By Brendan Coffey
October 25, 2011

FORTUNE — The much-written about federally sponsored mortgage refinancing program that started in 2009 fell far short of its aim to help 3 to 4 million homeowners refinance into a better mortgage. It hasn’t worked out nearly as well as hoped, with 894,000 mortgages refinanced so far under the Home Affordable Mortgage Program (HAMP).

The new plan from the administration should get a lot more homeowners into cheaper mortgages, but in doing so rewards the so-called liar loans that helped spawn this mess to begin with.

Part of the reason HAMP flopped was because homeowners had to provide income tax statements, pay stubs and bank records to prove they had the finances to afford a mortgage. That was a problem since a vast swath of homebuyers (including me) got mortgages without ever having to do much more than write down annual income on a form.

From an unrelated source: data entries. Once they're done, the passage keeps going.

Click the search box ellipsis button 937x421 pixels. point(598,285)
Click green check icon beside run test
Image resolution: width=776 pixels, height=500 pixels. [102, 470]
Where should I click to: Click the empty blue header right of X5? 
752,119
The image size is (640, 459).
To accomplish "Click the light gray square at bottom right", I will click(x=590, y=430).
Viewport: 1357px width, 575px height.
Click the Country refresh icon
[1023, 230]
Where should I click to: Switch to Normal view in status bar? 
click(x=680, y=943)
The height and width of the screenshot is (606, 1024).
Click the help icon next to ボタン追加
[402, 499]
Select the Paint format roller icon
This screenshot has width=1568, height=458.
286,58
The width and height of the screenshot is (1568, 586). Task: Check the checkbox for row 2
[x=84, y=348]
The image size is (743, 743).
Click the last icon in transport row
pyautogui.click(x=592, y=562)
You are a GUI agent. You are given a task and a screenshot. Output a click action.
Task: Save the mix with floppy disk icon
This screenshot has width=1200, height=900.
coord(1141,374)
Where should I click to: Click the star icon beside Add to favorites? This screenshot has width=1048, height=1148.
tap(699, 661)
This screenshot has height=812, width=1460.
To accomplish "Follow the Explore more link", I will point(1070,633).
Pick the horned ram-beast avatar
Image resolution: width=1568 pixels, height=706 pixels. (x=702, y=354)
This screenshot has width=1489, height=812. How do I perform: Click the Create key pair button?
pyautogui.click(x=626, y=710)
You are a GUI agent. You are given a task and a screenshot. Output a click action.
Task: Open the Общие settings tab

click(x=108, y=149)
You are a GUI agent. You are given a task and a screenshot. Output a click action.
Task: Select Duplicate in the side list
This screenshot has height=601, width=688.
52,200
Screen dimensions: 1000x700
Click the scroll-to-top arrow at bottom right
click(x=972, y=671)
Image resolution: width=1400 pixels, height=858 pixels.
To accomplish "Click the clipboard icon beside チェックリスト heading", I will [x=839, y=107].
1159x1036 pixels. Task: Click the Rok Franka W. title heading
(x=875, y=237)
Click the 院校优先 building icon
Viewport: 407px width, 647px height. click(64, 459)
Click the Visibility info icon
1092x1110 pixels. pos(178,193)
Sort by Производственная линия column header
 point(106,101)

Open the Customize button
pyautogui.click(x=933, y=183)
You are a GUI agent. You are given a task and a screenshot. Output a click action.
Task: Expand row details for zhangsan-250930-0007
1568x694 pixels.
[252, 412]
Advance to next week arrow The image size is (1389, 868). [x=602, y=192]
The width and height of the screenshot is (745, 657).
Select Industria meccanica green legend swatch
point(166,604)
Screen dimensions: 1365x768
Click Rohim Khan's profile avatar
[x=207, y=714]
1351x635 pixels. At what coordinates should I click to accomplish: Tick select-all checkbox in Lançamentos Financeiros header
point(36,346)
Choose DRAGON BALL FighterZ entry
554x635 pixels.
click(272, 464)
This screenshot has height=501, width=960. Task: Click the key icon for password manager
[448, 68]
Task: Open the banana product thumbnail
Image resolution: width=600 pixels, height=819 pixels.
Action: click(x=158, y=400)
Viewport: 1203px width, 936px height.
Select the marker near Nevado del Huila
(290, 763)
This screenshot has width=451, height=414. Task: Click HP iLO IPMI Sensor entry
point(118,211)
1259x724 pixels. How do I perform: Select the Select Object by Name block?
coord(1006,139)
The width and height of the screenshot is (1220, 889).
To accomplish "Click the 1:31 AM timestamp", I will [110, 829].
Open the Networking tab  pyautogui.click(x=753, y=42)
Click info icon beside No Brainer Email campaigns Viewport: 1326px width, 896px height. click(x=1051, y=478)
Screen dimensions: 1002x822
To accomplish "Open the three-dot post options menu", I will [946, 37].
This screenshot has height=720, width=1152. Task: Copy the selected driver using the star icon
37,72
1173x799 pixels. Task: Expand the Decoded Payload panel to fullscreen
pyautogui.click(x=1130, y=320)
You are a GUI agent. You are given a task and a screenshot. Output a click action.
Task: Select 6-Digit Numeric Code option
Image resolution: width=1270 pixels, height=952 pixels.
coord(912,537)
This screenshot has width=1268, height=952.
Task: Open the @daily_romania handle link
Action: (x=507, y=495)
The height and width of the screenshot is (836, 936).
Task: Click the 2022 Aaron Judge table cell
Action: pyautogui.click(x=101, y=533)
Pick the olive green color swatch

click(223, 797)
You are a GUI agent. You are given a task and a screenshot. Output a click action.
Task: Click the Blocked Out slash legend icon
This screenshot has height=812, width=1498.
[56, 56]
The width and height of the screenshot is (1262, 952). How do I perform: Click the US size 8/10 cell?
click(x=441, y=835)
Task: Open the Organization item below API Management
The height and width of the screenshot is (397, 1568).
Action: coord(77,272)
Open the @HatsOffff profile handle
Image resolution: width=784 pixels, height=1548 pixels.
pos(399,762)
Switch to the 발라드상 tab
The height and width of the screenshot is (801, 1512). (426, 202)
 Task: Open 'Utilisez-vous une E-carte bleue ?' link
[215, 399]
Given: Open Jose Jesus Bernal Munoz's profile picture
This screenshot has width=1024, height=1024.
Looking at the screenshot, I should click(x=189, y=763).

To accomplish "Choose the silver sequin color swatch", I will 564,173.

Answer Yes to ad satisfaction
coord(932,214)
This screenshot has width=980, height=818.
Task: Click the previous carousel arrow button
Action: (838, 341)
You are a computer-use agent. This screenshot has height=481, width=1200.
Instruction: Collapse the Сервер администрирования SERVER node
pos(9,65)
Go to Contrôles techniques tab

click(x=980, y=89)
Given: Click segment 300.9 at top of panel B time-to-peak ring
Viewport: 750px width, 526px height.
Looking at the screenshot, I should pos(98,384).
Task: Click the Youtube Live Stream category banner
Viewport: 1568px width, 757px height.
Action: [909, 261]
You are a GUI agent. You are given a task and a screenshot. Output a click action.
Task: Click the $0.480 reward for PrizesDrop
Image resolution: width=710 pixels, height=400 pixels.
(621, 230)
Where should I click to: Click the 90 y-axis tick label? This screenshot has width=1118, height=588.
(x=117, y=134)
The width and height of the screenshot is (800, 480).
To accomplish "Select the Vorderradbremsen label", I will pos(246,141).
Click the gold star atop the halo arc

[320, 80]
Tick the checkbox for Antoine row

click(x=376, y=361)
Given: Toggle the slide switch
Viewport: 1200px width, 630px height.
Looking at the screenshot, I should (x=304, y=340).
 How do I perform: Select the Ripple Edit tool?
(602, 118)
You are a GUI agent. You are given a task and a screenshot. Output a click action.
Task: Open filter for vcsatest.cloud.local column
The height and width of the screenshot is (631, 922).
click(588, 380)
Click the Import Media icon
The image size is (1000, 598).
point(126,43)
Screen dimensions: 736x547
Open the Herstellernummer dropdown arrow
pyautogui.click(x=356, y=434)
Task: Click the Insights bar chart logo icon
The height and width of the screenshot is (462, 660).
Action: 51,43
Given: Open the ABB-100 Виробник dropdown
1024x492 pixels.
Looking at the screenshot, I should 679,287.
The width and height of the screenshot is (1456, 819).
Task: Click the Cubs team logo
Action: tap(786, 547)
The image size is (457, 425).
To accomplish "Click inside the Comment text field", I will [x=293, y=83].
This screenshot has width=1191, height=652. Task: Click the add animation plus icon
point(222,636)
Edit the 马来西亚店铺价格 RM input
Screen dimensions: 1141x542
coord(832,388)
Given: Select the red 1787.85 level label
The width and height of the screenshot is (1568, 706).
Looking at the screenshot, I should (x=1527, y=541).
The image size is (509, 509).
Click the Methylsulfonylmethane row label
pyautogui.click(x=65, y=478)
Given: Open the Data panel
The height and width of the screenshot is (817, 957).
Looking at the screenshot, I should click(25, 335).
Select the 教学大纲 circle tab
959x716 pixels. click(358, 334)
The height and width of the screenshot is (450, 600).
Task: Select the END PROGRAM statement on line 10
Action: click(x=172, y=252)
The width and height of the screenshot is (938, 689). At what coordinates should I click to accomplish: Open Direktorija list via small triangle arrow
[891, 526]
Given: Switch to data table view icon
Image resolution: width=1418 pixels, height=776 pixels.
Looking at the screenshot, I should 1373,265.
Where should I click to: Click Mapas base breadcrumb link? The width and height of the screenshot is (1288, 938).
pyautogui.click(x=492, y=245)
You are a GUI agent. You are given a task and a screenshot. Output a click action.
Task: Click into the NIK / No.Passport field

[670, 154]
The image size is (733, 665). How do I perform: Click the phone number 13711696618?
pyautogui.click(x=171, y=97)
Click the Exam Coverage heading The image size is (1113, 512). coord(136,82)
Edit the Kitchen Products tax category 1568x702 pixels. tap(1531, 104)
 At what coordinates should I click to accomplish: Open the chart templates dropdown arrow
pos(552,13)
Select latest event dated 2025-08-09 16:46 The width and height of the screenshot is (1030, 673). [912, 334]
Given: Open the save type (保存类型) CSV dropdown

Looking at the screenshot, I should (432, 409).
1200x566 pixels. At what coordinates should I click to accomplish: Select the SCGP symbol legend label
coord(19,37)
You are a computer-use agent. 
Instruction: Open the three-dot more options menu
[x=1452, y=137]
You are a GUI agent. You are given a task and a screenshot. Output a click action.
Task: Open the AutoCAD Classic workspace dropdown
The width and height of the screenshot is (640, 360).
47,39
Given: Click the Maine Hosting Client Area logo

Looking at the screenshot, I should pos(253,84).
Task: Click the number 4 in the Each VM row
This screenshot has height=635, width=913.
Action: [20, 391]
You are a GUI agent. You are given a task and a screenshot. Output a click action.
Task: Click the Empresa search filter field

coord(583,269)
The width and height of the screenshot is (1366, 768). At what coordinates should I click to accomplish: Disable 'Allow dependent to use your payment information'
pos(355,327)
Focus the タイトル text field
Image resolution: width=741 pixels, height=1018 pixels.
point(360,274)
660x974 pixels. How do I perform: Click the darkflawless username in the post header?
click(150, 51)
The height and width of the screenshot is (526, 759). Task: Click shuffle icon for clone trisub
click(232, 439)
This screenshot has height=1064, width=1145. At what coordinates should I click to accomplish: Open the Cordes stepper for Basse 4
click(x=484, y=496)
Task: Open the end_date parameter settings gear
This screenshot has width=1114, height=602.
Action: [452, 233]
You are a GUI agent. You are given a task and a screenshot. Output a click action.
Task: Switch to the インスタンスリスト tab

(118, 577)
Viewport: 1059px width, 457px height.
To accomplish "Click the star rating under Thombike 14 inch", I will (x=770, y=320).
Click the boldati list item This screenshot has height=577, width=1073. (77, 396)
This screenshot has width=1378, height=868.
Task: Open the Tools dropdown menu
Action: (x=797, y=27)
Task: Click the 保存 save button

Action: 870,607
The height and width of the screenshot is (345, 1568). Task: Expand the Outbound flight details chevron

Under the new plan, renamed to give it the more appealing acronym HARP (for Home Affordable Refinancing Program), you can get a loan for up to twice the current value of your house at current interest rates, currently a near-historic low of 3.94% for a 30-year fixed mortgage. Like one of those late night commercials on TV, Uncle Sam doesn’t care if you have good credit, bad credit, no credit or if you own your own car: if you have a mortgage you can get it refinanced, provided you weren’t late more than once in the past 12 months on your existing loan. In short, the government has gone from wanting you to prove you deserve a mortgage — like what it should have demanded from the mortgage industry in the boom times — to a financial version of don’t ask, don’t tell.

It’s not quite as bad as I make it out to seem. For one, the program only allows refinancing of mortgages already guaranteed by the government through Freddie Mac and Fannie Mae and you can’t get a loan for more than your existing mortgage. By lowering mortgage payments, it presumably lowers the risk on the government’s balance sheet. Of course, new 30-year loans replacing loans with fewer years left pushes up risk. The plan’s incentive to get people to take a shorter loan term by eliminating some fees is a smart way to counteract that.

But consider this: if you have more than 20% equity in your home, you can’t participate. If you bought smart, paid 20% or more down and didn’t pull out equity to fuel a buying binge back in 2006, there is no help here.

Like with the bailout of Wall Street firms before it, it turns out this bailout ultimately benefits those who stretched the truth and acted irresponsibly.